Alors que l’Algérie prétend lutter avec rigueur contre la corruption, l’affaire des fils de Gaïd Salah jette une ombre sur la cohérence de cette volonté affichée. Malgré des preuves accablantes, ils n’iront pas en prison. Un jugement à huis clos, une fortune saisie, mais aucune détention : ce traitement soulève une vague d’indignation et d’interrogations.
Une affaire de corruption d’envergure
Les fils de l’ancien chef d’état-major Ahmed Gaïd Salah, figure militaire centrale entre 2004 et 2019, sont accusés d’avoir accumulé une fortune illégitime à travers le trafic d’influence, des pots-de-vin et des marchés publics truqués. Les premières investigations, amorcées fin 2023, ont révélé un réseau complexe mêlant affaires immobilières, sociétés-écrans et blanchiment d’argent.
Un jugement discret et controversé
Le 20 février 2025, un jugement est discrètement prononcé par le tribunal militaire de Blida. Résultat : deux ans de prison avec sursis et la saisie partielle de leur patrimoine. Aucun mandat de dépôt n’a été émis, aucune détention préventive, un fait rarissime dans le traitement des affaires similaires en Algérie. Le silence qui a entouré ce procès n’a été brisé que lorsque les saisies ont commencé à être exécutées, fin avril.

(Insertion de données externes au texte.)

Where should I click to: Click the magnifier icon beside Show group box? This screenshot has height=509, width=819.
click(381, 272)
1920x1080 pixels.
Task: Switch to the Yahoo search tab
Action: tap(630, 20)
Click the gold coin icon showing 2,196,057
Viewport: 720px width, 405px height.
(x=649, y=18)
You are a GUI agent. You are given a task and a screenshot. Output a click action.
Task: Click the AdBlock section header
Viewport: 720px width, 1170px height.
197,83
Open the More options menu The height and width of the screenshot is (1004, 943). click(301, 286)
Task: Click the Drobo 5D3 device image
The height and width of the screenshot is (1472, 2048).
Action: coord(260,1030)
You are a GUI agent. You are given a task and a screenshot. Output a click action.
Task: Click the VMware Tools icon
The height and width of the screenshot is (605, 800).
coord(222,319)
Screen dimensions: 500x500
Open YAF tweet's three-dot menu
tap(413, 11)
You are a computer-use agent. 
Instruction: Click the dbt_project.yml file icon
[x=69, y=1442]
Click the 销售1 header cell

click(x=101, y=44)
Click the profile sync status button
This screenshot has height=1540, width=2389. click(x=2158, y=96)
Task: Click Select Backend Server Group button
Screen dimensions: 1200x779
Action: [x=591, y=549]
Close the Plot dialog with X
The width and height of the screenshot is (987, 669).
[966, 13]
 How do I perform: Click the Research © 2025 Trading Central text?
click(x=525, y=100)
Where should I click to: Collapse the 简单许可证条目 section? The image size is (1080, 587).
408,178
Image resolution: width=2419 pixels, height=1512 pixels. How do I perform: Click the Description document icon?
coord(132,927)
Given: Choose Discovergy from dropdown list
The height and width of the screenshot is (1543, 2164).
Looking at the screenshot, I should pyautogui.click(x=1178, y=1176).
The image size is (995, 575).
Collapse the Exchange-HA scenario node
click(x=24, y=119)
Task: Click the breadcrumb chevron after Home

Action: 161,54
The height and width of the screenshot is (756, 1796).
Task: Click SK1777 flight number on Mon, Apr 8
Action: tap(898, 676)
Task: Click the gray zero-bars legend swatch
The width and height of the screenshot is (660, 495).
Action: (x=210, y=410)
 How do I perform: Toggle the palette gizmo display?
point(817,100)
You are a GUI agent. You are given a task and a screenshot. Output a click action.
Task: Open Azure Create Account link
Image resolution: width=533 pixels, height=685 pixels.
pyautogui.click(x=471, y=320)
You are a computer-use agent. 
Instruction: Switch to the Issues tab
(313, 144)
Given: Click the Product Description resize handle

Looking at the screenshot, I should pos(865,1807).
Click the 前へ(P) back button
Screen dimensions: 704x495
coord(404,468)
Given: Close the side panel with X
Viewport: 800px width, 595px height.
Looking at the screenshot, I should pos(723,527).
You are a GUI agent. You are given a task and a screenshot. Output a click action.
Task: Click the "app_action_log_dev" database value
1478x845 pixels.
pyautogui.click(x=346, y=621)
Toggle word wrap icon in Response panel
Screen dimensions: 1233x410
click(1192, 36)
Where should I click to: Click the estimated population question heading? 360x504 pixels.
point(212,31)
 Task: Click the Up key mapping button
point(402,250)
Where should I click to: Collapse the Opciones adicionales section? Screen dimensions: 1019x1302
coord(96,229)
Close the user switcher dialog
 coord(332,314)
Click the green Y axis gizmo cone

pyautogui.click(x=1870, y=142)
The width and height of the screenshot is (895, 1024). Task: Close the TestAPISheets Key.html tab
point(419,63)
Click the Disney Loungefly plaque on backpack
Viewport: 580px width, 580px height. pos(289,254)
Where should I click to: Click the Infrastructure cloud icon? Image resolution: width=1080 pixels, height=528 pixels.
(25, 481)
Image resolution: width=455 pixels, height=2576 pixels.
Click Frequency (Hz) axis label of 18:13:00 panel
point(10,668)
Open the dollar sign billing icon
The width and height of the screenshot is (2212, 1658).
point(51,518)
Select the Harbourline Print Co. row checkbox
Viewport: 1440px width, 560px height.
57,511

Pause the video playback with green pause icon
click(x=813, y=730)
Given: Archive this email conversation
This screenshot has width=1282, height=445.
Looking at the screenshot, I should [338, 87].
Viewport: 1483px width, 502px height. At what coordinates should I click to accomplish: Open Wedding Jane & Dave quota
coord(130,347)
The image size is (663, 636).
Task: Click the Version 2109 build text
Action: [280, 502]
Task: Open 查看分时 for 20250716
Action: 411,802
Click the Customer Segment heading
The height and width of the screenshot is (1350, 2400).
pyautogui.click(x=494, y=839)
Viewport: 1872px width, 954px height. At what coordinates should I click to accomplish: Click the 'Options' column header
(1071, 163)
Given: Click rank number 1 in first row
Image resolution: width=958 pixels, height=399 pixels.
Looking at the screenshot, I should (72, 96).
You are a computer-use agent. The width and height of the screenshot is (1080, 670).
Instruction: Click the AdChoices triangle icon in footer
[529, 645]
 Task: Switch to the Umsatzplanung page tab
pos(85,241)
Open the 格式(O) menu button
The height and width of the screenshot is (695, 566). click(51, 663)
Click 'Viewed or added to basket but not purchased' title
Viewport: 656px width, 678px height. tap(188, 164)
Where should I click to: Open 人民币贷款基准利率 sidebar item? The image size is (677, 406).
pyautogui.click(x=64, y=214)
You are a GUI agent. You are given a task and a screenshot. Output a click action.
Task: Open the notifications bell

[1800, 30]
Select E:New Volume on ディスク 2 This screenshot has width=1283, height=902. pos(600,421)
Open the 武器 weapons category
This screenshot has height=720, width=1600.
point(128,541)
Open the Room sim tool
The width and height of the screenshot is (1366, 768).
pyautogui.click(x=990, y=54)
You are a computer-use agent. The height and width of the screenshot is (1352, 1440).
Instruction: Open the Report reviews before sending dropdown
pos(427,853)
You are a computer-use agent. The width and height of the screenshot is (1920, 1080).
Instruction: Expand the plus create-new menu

Une fortune colossale bâtie dans l’ombre du pouvoir
Les fils de Gaïd Salah n’ont pas simplement profité du nom de leur père. Ils ont constitué un véritable empire économique dans l’immobilier, l’import-export, la presse régionale, les matériaux de construction, ou encore les emballages plastiques. En l’absence de parcours professionnel solide ou d’investissement à long terme, ces activités s’apparentent davantage à des opérations de spéculation et de blanchiment qu’à de l’entrepreneuriat durable.
Un traitement judiciaire à deux vitesses qui interroge
L’élément le plus choquant reste l’inégalité flagrante dans l’application de la justice. Alors que des dizaines de généraux, anciens ministres et Premiers ministres ont écopé de longues peines de prison (souvent 10 à 20 ans), les enfants de Gaïd Salah ont été épargnés par la détention. Ce privilège nourrit le sentiment d’un système judiciaire à géométrie variable, influencé par les réseaux de pouvoir.
Tebboune, protecteur de l’héritage Salah ?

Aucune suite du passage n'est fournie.